### What this task involves
Show every line of the data below that includes the word "computer".

### Records provided
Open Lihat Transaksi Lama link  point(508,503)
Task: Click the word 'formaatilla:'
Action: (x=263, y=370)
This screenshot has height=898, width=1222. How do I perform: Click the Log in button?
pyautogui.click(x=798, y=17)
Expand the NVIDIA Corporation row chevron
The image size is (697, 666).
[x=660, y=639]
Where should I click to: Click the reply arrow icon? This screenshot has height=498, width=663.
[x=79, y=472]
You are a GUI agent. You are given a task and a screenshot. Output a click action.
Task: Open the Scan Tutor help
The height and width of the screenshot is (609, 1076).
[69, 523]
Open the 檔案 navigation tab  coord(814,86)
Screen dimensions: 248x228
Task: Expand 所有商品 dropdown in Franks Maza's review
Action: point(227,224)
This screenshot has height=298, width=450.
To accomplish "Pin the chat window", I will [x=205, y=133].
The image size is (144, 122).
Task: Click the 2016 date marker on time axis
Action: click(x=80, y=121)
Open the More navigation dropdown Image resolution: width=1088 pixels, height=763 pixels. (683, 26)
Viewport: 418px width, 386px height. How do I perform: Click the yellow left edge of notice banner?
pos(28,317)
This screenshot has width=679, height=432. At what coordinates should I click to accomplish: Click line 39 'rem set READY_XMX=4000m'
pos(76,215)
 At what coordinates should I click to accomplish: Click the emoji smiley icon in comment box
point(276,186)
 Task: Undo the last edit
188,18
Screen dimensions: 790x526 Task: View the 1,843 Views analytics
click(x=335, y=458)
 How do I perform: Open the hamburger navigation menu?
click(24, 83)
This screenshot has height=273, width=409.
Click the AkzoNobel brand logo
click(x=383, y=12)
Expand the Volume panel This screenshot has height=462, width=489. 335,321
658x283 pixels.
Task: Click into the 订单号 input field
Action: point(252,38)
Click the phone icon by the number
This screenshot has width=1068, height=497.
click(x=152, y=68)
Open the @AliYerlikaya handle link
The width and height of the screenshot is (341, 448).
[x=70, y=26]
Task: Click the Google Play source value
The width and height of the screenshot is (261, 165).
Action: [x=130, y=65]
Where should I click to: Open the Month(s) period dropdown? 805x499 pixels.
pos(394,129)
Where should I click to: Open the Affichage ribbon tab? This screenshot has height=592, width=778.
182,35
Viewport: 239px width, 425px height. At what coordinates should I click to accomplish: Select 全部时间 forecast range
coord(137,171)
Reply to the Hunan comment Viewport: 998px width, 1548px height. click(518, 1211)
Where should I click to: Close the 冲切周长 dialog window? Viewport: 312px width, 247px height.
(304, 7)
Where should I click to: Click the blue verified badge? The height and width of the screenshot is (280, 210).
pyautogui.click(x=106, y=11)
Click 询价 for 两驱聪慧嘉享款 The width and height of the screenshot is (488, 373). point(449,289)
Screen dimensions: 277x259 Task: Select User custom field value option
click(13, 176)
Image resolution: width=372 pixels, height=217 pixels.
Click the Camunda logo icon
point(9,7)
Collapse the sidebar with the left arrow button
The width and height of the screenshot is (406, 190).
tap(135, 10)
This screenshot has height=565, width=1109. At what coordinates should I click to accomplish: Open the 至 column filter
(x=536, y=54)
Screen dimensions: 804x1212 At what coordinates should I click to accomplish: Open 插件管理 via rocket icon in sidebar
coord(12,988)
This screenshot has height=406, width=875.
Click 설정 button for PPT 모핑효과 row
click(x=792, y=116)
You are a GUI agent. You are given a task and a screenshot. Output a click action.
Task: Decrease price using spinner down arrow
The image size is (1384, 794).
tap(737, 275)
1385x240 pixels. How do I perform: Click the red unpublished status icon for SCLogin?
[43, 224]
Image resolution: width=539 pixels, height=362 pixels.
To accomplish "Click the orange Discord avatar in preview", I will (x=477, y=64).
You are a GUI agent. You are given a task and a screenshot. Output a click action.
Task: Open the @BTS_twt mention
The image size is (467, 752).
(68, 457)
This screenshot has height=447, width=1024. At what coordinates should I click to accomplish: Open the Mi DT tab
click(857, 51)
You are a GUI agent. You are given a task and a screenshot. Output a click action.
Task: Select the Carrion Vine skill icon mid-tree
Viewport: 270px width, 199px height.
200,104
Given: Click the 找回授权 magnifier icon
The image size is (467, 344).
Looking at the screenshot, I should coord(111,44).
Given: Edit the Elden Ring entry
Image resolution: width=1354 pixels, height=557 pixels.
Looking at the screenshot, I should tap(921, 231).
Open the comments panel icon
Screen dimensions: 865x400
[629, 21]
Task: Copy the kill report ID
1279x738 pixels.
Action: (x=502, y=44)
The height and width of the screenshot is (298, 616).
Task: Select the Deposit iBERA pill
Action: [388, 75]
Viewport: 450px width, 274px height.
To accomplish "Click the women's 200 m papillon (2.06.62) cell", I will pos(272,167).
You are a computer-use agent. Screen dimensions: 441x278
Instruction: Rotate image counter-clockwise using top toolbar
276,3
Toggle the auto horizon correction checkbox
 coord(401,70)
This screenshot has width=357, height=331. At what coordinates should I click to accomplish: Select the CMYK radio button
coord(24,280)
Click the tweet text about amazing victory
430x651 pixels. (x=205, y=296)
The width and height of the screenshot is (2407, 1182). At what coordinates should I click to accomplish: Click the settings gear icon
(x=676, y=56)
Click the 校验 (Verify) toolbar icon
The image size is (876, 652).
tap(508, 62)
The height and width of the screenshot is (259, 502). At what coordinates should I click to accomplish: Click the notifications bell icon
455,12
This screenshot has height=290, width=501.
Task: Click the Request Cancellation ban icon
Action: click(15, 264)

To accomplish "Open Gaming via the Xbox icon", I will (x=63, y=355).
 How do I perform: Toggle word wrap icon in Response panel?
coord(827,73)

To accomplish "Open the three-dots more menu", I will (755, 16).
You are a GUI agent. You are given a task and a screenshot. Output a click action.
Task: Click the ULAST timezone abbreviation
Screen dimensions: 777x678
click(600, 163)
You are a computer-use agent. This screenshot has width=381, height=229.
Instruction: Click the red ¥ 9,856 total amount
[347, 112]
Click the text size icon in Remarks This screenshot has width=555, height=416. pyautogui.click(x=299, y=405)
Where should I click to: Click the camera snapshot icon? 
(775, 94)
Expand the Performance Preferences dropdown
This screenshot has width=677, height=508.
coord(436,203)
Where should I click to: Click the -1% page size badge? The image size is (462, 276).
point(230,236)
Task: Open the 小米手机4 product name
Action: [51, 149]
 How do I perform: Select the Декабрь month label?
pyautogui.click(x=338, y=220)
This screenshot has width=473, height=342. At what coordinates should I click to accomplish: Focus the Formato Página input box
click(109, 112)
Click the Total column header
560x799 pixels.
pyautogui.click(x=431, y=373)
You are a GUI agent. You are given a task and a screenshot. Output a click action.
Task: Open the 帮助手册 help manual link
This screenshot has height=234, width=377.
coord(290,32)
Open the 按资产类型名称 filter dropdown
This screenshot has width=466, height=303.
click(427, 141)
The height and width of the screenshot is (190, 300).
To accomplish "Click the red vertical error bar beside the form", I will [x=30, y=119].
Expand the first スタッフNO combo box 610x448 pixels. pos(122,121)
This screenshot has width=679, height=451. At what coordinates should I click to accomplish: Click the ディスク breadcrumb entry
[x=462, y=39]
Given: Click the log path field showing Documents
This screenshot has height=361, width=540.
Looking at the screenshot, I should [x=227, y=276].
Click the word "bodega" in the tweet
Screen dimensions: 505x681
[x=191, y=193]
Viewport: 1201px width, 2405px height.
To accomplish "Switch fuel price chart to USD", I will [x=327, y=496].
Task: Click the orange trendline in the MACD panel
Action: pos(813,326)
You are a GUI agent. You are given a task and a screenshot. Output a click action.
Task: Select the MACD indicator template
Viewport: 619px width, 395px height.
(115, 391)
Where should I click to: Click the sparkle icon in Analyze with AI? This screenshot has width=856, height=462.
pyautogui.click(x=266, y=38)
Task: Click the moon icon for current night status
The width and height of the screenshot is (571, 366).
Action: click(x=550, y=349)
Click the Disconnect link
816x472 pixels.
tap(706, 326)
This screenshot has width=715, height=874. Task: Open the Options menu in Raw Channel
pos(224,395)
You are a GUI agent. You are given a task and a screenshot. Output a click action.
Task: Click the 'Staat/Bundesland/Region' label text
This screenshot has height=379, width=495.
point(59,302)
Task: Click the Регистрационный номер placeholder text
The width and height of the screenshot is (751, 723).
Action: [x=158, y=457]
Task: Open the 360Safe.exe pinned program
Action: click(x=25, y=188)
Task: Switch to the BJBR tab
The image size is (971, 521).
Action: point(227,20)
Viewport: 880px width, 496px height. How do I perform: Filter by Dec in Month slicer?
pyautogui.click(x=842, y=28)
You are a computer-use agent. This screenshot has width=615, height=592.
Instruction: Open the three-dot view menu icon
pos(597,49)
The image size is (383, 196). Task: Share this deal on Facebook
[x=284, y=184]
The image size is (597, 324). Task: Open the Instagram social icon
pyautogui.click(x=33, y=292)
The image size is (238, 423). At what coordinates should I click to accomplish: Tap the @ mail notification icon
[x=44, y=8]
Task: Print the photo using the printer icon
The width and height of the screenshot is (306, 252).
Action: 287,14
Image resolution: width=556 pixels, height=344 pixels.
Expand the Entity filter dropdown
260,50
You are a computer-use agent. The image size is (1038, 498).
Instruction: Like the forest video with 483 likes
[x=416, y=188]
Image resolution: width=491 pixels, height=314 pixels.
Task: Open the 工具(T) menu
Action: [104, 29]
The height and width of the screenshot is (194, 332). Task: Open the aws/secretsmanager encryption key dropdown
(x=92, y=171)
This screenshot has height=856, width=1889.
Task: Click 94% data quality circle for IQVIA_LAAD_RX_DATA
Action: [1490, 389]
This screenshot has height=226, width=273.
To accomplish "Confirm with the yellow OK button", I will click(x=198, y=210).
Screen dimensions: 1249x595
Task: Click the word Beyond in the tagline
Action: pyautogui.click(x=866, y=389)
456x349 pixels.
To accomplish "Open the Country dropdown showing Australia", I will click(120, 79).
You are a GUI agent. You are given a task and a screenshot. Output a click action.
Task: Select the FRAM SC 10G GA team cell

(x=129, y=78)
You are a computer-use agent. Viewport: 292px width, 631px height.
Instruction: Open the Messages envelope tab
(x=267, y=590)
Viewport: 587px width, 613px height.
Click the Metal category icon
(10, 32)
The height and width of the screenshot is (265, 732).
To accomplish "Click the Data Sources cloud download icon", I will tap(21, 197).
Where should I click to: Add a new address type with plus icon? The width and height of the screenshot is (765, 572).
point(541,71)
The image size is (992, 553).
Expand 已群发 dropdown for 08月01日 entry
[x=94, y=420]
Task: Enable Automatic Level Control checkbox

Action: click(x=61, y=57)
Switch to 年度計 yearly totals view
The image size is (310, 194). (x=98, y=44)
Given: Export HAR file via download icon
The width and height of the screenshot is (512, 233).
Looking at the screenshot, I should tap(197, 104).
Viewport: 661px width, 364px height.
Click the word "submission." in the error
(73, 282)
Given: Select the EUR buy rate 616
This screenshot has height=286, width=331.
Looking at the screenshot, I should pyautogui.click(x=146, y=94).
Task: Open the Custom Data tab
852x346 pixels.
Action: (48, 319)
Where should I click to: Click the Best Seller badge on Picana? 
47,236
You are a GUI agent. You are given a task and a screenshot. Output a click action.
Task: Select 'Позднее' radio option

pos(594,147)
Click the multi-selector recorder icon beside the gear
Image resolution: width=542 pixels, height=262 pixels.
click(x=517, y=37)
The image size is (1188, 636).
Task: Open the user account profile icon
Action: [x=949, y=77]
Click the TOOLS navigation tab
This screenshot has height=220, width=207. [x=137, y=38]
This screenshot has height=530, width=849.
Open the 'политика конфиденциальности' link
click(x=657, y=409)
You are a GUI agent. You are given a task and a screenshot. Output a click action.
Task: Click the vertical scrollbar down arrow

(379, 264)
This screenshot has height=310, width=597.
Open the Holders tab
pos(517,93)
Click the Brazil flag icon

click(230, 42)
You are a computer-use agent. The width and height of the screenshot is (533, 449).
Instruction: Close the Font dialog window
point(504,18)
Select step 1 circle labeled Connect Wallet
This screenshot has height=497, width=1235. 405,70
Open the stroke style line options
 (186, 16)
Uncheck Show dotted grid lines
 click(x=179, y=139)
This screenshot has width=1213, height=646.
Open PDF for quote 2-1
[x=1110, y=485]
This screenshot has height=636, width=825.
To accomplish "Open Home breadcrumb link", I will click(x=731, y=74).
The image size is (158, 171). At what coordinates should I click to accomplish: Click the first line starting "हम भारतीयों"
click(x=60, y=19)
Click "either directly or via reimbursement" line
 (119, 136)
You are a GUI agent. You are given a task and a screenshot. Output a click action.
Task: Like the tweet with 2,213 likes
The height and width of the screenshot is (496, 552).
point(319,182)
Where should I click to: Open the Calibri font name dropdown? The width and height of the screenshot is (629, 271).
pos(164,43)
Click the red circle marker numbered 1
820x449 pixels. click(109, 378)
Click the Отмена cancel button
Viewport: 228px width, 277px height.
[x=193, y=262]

### Your solution
You are a computer-use agent. Screen dimensions: 441x278
You are a computer-use agent. This screenshot has width=381, height=229.
You are a computer-use agent. This screenshot has width=615, height=592.
You are a computer-use agent. The image size is (1038, 498).
You are a computer-use agent. Viewport: 292px width, 631px height.
You are a computer-use agent. The width and height of the screenshot is (533, 449).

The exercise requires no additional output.